Data records:
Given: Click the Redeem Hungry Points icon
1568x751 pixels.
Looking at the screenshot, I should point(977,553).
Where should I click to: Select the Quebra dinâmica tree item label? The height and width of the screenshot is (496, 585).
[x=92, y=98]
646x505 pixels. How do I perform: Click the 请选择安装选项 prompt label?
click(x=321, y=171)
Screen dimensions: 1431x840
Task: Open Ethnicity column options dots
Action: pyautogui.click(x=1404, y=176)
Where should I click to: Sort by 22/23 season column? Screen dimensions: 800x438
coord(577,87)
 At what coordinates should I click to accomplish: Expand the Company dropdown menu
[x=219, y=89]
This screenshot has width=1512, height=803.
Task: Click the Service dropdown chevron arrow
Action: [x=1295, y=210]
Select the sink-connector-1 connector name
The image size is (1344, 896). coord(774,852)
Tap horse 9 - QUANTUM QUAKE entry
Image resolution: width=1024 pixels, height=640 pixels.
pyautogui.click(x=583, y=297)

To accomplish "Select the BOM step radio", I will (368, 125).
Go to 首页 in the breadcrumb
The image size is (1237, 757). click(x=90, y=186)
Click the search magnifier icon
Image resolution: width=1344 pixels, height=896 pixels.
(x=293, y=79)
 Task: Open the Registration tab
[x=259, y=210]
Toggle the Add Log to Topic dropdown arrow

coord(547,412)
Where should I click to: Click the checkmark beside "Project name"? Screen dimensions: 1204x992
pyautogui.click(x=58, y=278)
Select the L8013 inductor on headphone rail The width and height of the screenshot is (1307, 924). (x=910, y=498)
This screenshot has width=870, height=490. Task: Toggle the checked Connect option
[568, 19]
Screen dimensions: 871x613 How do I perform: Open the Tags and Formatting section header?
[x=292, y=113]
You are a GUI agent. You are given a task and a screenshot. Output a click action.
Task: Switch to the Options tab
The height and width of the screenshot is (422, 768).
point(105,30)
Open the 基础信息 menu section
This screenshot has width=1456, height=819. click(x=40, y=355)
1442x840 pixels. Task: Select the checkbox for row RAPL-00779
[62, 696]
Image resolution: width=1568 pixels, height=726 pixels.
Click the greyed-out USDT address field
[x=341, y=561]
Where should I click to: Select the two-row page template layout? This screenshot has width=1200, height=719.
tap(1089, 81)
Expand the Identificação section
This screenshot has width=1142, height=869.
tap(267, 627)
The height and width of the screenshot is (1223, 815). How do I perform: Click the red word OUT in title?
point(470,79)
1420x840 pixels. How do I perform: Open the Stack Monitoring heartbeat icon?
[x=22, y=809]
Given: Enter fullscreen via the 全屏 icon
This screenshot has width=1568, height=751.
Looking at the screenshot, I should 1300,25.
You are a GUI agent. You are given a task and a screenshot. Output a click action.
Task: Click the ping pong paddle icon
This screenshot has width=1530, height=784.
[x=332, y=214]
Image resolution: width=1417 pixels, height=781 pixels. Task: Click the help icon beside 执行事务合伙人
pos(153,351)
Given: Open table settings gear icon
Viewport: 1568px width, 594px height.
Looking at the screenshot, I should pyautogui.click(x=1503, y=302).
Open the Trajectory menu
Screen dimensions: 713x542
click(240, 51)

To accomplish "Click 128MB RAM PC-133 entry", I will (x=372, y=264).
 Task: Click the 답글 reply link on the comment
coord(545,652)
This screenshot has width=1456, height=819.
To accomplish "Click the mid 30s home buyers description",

** Given task **
Copy the material word for word, beginning with the line that contains "646x505 pixels. How" and ending after the line that contains "The image size is (1344, 896). coord(774,852)".

** Answer to this task **
646x505 pixels. How do I perform: Click the 请选择安装选项 prompt label?
click(x=321, y=171)
Screen dimensions: 1431x840
Task: Open Ethnicity column options dots
Action: pyautogui.click(x=1404, y=176)
Where should I click to: Sort by 22/23 season column? Screen dimensions: 800x438
coord(577,87)
 At what coordinates should I click to accomplish: Expand the Company dropdown menu
[x=219, y=89]
This screenshot has width=1512, height=803.
Task: Click the Service dropdown chevron arrow
Action: [x=1295, y=210]
Select the sink-connector-1 connector name
The image size is (1344, 896). coord(774,852)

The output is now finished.